Biografieën

Biografie van John Wycliffe

Inhoudsopgave:

Anonim

John Wycliffe (1328-1384) was een 14e-eeuwse theoloog, leraar en religieuze hervormer. Hij werd beschouwd als de voorloper van Luther en Calvijn. Hij stelde in Engeland een religieuze hervorming voor, die pas twee eeuwen later werkelijkheid zou worden.

John Wycliffe (1328-1384) werd geboren in Yorkshire, Engeland, waarschijnlijk in het jaar 1328.

Opleiding

Op 18-jarige leeftijd ging Wycliffe theologie, filosofie en kerkelijk recht studeren in Oxford.

Op 26-jarige leeftijd werd hij Master of Balliol, College of Oxford. In 1361 werd hij gewijd door de katholieke kerk en werd hij vicaris in Fillingham.

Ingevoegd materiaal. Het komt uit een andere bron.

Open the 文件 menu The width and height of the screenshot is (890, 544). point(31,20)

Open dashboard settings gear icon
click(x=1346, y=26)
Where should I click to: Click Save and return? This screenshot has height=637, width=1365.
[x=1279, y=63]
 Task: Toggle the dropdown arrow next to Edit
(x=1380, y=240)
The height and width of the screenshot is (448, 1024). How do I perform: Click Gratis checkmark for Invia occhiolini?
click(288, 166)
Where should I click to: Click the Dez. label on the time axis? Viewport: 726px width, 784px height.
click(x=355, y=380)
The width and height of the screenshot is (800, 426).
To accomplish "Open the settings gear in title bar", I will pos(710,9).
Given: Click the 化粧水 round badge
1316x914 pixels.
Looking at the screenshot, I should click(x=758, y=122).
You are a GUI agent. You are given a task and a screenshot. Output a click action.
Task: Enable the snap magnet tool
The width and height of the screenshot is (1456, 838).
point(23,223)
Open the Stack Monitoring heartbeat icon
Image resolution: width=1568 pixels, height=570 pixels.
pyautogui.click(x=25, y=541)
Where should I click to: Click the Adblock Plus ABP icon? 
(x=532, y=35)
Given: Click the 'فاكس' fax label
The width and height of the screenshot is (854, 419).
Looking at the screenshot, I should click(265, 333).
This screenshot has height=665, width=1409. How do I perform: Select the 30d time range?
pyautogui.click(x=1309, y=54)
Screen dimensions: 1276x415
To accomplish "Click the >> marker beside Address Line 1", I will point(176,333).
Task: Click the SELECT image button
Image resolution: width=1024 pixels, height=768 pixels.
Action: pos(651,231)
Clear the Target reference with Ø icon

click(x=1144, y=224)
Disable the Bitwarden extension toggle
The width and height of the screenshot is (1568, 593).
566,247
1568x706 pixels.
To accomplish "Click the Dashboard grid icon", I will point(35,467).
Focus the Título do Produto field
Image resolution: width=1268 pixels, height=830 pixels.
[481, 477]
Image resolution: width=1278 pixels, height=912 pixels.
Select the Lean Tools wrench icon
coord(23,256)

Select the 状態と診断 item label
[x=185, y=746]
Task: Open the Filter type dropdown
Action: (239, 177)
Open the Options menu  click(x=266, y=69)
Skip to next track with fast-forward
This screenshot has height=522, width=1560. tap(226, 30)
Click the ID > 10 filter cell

In 1363 keerde hij terug naar Oxford, waar hij in 1365 een bachelordiploma in theologie behaalde en in 1372 een doctoraat behaalde.

Historische context

"In die tijd werd Engeland bestuurd door Edward III (die regeerde van 1327 tot 1377) en de Magna Carta dwong de koning om de regering te delen met het parlement."

"Het Parlement breidde echter zijn macht uit, functionerend als een Hof van Justitie, met het recht om belastingen goed te keuren, wetten uit te vaardigen en de administratie te inspecteren, en zo zijn controle op te leggen aan de koninklijke macht."

Van 1309 tot 1376 bleef het pausdom geïnstalleerd in Avignon, Frankrijk. En sinds 1337 vochten deze twee landen een politieke oorlog uit die honderd jaar zou duren.

Geconfronteerd met deze hele situatie probeerde het Engelse parlement de inning van kerkelijke belastingen te voorkomen, aangezien de door de kerk geïnde bedragen de Franse vijanden verrijkten.

Zelfs in dit klimaat eiste paus Urbanus V in 1365 belastingen op die al 35 jaar niet waren betaald.

Waar Wycliffe voor stond

Eveneens in 1374 werd Wycliffe door het parlement uitgenodigd om de discussies met vertegenwoordigers van paus Gregorius XI over pauselijke belastingen te leiden, aangezien de faam van de theoloog al groot was.

Het Parlement verklaarde, op basis van Wycliffe's redenering, dat de onderwerping van Engeland aan een buitenlandse autoriteit onwettig was, aangezien het was besloten zonder de toestemming van de natie.

Met zijn betoog kreeg hij vijandigheid van de geestelijkheid en gunsten van de Engelse regering. Hij werd benoemd tot rector van Lutterworth, Leicestershire, een functie die hij bekleedde tot aan zijn dood.

Eveneens in 1374 ontving Wycliffe een missie die hem naar Brugge, België, bracht als afgevaardigde voor de regering, belast met de behandeling van de pauselijke kwestie van voorzieningen.

Volgens hen was het het traditionele recht van de Heilige Vader om te benoemen wie hij maar wilde in kerkelijke functies. Wycliffe was ertegen, maar kreeg niets praktisch.

Na de dood van Edward III was zijn kleinzoon Richard II slechts 9 jaar oud, maar zijn oom John of Lancaster of Gaunt nam een ​​prominente rol op zich in het Engelse politieke leven, en in hem vond Wycliffe steun voor handelen met meer vrijheid.

De hervormingen van Wycliffe

John Wycliffe wijdde zich aan het vertalen van de Bijbel in het Engels om deze toegankelijk te maken voor de mensen. Hij viel de kerkelijke hiërarchie aan en riep op tot arme priesters, en dit had nog grotere gevolgen voor zijn populariteit.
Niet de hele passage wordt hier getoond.